Sometimes, God dried up rivers for practical, miraculous reasons. For the young Hebrew nation leaving Egypt, God dried up the water of the Jordan River so they could pass through to the Promised Land. “The waters which were flowing down from above stood and rose up in one heap, a great distance away at Adam, the city that is beside Zarethan; and those which were flowing down toward the sea of the Arabah, the Salt Sea, were completely cut off. So the people crossed opposite Jericho” (Joshua 3:16 NASB).
But most of the time, a dry river was a sign that something was desperately wrong.
Sometimes, it was a drought. Droughts were interpreted as God’s judgment on the people of Israel. Where there is no water, there is no life. Elijah told Ahab there would be “neither dew nor rain these years, except by my word,” and for three years, it didn’t rain (1 Kings 17).
Sometimes, it was because of arrogance and exploitation. When Assyria conquered Israel, they pillaged the land of its natural resources. It’s what warring countries often do to the conquered, in biblical times and today.
Whom have you reproached and blasphemed? And against whom have you raised your voice, and haughtily lifted up your eyes? Against the Holy One of Israel! Through your messengers you have reproached the Lord, and you have said, ‘With my many chariots I chrome up to the heights of the mountains, to the remotest parts of Lebanon, and I cut down its tall cedars and its choice cypresses. And I entered its farthest lodging place, its thickest forest. I dug wells and drank foreign waters, and with the sole of my feet I dried up all the rivers of Egypt.
2 Kings 19:22-24 NASB
The adventurers in Into the Okavango are like Old Testament prophets. They are witnesses to the evaporating delta. They are gathering data to reveal the reasons the river is changing. They are a mouthpiece for the suffering land, its animals, its vegetation, and its people, to the powers and principalities that reign in the region.
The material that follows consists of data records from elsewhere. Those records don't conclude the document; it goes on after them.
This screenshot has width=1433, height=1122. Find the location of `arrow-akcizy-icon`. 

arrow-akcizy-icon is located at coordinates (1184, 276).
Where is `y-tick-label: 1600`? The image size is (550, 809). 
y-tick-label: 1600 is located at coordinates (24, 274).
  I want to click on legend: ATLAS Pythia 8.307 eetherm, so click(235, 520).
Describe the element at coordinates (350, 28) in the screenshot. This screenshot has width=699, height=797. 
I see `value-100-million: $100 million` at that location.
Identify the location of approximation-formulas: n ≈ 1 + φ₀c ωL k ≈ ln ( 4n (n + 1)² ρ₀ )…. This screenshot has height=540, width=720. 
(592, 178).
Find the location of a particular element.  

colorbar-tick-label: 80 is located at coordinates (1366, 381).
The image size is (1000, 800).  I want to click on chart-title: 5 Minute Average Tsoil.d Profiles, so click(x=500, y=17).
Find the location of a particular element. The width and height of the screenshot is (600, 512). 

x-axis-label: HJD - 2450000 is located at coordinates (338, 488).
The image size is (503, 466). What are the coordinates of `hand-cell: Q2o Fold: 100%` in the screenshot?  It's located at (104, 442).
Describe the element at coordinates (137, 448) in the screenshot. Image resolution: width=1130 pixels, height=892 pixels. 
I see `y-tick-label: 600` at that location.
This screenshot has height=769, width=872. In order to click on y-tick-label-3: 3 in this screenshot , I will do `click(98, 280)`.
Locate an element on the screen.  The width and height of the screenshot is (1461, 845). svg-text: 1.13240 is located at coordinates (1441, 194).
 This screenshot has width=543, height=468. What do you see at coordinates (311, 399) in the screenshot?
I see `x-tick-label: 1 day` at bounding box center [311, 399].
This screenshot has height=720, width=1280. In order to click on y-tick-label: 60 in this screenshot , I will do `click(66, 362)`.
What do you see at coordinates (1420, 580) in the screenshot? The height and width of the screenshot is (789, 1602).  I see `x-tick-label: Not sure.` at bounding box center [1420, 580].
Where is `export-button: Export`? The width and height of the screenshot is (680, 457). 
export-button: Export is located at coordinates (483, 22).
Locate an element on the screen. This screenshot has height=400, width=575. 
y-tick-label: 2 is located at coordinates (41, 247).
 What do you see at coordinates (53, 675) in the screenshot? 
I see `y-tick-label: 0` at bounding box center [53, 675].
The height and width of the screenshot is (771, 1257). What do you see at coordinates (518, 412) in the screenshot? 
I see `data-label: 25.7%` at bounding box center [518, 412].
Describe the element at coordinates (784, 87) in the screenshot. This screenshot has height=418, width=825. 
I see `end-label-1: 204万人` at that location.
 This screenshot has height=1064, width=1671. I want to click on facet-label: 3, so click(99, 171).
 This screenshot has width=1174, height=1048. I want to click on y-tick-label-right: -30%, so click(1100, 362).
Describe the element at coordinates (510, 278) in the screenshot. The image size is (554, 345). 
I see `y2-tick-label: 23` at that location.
Our world and its various ecosystems are made up of vastly complex relationships, and like all relationships, they require love and care to remain balanced. Healthy relationships have boundaries. They don’t take more than they give. They respect each other. They see the spark of the divine in each other. The actions of one half of a relationship directly impact the other half.
If nations and people use and abuse creation, we break our end of the relationship. The promise withers. The land, in essence, dies.
But if the God of the Old Testament seemed to be in the business of drying up rivers, he is also the God of abundant waters. The prophet Isaiah spoke of God’s promise to “open the rivers on the bare heights and springs in the midst of the valleys,” to “make the wilderness a pool of water and the dry land fountains of water” (Isaiah 41:18, see also 43:19-20 NASB).
Why does God promise this water? Because he sees the afflicted and needy. Because while people and nations tend to have only their own interests at heart, God’s heart is for the thirsty, the poor, the needy, the hungry, the outcast, and the overlooked.
To the woman at the well, ridiculed and looked down upon by her community for her many husbands and her current affair, God spoke. He called himself Living Water, promising that whoever came to him would never thirst again.
God calls us to follow in his footsteps, to be both the image and the likeness of God, being like God, transforming our spirits to be in alignment with his Spirit, that Spirit that made water pour forth from rocks, turned deserts into lush gardens, and sought the restoration of the land so that all the people could live and prosper on it.
From the Garden of Eden into the Okavango, and beyond.